::: DATA EXTRACTS :::
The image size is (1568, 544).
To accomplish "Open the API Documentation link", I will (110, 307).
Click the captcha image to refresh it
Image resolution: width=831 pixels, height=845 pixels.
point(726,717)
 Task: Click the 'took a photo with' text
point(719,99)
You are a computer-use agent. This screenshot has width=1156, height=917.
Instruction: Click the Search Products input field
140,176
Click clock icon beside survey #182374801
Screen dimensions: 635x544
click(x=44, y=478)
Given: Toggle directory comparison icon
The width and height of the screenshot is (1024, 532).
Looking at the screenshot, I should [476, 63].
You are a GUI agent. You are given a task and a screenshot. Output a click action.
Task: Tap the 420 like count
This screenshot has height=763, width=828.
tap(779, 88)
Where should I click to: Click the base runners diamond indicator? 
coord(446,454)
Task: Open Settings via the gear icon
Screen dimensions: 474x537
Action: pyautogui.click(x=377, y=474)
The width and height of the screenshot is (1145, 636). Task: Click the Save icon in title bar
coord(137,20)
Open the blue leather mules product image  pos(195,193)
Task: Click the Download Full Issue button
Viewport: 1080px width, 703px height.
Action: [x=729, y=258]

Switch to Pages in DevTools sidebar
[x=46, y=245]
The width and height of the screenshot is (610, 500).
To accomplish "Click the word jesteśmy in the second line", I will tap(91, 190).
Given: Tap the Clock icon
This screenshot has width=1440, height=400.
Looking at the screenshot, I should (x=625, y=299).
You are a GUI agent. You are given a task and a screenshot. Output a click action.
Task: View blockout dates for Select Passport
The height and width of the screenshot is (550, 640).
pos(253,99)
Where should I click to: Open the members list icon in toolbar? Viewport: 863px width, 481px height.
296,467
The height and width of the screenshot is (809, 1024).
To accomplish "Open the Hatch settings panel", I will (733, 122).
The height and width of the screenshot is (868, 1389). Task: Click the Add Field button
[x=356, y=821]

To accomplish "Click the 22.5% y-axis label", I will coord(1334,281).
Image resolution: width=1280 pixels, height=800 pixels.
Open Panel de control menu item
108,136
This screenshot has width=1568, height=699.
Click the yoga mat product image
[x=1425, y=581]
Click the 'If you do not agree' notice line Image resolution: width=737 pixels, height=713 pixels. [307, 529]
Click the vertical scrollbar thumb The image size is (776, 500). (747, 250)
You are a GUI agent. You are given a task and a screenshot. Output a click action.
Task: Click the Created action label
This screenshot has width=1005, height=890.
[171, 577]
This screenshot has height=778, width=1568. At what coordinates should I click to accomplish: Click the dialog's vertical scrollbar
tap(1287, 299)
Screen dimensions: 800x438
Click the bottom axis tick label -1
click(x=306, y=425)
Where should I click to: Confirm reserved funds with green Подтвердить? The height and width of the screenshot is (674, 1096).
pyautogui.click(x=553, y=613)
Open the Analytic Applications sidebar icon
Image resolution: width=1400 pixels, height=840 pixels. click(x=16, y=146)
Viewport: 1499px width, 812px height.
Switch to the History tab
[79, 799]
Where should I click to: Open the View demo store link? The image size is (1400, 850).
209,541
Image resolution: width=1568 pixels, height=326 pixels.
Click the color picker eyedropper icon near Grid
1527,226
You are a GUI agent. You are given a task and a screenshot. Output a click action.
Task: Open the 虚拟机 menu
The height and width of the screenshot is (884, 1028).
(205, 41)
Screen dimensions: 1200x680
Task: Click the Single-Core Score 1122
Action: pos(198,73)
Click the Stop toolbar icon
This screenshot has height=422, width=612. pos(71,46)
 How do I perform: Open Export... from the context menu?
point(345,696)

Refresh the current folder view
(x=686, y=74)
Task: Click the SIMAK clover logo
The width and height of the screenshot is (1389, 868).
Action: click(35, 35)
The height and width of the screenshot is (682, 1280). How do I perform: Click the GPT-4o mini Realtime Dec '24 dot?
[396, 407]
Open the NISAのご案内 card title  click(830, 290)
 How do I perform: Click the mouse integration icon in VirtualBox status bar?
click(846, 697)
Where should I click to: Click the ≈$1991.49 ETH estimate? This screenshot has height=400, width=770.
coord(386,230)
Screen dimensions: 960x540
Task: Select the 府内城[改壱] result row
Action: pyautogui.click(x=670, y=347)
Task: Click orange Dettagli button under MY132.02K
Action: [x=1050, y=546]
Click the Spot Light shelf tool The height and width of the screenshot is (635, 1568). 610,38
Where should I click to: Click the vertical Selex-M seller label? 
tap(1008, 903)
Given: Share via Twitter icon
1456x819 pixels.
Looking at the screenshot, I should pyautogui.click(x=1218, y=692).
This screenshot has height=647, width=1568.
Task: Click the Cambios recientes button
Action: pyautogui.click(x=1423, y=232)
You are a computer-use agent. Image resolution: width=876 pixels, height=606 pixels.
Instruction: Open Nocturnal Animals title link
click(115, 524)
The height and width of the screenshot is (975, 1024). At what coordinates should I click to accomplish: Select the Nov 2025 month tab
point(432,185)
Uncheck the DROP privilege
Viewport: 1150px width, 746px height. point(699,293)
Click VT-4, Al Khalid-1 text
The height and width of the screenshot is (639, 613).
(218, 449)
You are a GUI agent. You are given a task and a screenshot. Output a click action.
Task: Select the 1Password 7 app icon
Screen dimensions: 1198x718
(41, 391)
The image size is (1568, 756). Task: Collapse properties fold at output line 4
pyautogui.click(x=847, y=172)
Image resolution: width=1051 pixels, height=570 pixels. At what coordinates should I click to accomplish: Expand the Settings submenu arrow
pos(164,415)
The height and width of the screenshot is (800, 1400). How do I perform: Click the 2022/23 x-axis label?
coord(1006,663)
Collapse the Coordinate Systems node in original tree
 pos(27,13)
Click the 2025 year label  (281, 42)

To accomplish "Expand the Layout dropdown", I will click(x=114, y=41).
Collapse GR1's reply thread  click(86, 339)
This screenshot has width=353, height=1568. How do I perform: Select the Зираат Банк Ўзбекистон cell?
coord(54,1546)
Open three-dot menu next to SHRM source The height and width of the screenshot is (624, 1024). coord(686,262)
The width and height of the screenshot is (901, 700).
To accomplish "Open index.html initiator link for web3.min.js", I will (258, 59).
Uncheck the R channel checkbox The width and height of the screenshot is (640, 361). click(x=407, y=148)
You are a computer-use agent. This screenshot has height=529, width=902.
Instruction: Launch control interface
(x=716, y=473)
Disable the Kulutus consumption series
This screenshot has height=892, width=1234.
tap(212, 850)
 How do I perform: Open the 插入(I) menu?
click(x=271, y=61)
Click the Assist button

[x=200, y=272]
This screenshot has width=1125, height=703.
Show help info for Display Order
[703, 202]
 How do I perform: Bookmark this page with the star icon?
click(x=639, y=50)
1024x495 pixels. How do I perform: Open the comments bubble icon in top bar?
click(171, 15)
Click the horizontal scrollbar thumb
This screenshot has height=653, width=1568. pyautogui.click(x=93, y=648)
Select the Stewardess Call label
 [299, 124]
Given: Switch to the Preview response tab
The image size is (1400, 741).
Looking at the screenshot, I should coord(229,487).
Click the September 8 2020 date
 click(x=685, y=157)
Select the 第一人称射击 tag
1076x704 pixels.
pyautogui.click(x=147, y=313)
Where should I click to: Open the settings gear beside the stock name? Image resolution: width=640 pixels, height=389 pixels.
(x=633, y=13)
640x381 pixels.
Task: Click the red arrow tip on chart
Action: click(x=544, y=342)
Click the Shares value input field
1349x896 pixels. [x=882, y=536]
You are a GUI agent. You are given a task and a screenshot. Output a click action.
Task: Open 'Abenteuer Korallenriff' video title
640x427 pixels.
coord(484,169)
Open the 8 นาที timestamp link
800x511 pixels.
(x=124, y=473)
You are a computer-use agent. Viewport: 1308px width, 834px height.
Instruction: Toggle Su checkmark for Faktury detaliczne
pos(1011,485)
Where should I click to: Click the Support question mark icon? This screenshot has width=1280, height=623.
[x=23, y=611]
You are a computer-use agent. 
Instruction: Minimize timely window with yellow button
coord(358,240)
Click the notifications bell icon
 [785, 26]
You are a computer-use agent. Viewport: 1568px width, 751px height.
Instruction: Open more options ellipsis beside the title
:::
[WORK REQUEST] Repeat only what runs from the line holding "Open the 8 นาที timestamp link" to the end of the data, keeping every line exactly as written, first and last included.

[RESULT]
Open the 8 นาที timestamp link
800x511 pixels.
(x=124, y=473)
You are a computer-use agent. Viewport: 1308px width, 834px height.
Instruction: Toggle Su checkmark for Faktury detaliczne
pos(1011,485)
Where should I click to: Click the Support question mark icon? This screenshot has width=1280, height=623.
[x=23, y=611]
You are a computer-use agent. 
Instruction: Minimize timely window with yellow button
coord(358,240)
Click the notifications bell icon
 [785, 26]
You are a computer-use agent. Viewport: 1568px width, 751px height.
Instruction: Open more options ellipsis beside the title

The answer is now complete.